A festa do 1.º de maio da UGT, realizada no Centro Desportivo do Jamor, em Oeiras, juntou trabalhadores, dirigentes sindicais e visitas políticas para uma celebração com críticas à reforma laboral em negociação na Concertação Social. O evento contou com palavras contra as alterações, música popular e atividades para famílias.
O secretário-geral da UGT, Mário Mourão, afirmou que a central não cederá às chamadas “travas mestras” da reforma, mantendo a posição de resistência. O discurso sublinhou a união da organização e a responsabilidade do Governo na condução das negociações.
Quim Barreiros animou o público ao palco, após o primeiro-ministro ser criticado pelo líder sindical.
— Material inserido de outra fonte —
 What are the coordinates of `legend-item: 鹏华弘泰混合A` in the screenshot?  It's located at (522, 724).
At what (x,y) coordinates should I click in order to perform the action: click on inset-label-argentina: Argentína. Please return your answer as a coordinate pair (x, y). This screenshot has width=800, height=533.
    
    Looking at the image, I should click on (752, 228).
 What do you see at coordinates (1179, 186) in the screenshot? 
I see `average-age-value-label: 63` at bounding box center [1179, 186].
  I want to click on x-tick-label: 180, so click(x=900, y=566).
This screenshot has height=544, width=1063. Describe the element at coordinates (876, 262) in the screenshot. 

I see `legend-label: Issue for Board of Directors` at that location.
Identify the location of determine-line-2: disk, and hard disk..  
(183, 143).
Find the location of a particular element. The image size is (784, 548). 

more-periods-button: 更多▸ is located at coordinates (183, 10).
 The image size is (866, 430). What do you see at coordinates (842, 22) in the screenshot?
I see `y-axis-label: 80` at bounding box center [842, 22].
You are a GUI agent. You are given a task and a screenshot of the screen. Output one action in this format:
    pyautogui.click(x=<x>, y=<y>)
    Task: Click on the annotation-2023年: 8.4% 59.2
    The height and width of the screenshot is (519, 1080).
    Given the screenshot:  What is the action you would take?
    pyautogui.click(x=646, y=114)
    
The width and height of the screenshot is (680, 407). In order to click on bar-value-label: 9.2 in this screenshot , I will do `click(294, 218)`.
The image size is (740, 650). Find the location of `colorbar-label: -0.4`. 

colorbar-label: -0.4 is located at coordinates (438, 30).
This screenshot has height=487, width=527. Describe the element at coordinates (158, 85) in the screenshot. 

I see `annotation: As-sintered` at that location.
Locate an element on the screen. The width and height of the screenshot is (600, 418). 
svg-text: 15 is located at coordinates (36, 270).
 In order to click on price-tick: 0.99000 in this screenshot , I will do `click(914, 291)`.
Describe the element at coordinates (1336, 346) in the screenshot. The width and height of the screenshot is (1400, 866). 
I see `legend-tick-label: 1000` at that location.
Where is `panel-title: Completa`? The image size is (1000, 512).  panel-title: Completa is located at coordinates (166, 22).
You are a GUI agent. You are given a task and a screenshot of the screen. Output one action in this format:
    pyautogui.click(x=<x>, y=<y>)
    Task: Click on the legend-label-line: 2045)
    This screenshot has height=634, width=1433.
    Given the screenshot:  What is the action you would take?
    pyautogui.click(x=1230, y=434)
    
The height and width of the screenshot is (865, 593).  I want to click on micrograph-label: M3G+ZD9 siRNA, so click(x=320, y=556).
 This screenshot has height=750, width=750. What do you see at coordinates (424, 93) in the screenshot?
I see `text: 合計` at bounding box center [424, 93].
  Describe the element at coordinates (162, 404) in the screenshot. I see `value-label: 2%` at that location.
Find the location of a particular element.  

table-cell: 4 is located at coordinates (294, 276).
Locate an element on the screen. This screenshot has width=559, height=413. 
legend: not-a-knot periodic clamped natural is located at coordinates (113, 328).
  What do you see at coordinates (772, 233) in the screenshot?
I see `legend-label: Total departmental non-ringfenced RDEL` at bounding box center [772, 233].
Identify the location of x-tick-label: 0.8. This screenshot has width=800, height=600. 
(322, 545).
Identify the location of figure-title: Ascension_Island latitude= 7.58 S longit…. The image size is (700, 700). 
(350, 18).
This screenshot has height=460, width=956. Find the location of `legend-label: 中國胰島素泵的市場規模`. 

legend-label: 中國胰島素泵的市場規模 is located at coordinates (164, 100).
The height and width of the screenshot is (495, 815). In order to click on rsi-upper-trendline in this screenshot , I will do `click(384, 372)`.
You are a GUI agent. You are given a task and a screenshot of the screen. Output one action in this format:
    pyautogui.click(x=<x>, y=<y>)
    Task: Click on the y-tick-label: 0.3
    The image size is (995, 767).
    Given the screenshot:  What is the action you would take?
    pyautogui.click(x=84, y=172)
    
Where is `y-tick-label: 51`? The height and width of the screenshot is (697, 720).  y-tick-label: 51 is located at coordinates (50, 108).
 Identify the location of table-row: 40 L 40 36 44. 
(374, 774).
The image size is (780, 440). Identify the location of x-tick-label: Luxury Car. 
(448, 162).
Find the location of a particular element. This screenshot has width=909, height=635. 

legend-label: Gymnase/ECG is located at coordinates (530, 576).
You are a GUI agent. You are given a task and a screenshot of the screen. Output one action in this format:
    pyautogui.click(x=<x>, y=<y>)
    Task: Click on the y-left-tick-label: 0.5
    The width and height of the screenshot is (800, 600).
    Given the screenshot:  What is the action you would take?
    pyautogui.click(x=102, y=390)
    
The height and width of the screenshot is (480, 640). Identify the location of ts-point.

O cantor, com o acordeão às costas, incentivou quem quisesse cantar ou dançar, descrevendo o concerto como o “comboio da UGT”. O espetáculo durou cerca de uma hora, a partir das 16h.
No Jamor, houve ainda espaço para jogos e convívio junto aos campos do centro desportivo, com crianças e adultos a participar em atividades desportivas entre as atuações. A presença de Isaltino Morais, presidente da Câmara de Oeiras, e de José Luís Carneiro, secretário-geral do PS, também marcou o evento.
Antes de encerrar, Mourão reforçou que a UGT não aceitará alterações que considere prejudiciais aos trabalhadores. Carneiro, que também participou na festa, manifestou críticas à reformulação apresentada pelo executivo de Luís Montenegro, alinhando-se com as preocupações dos trabalhadores.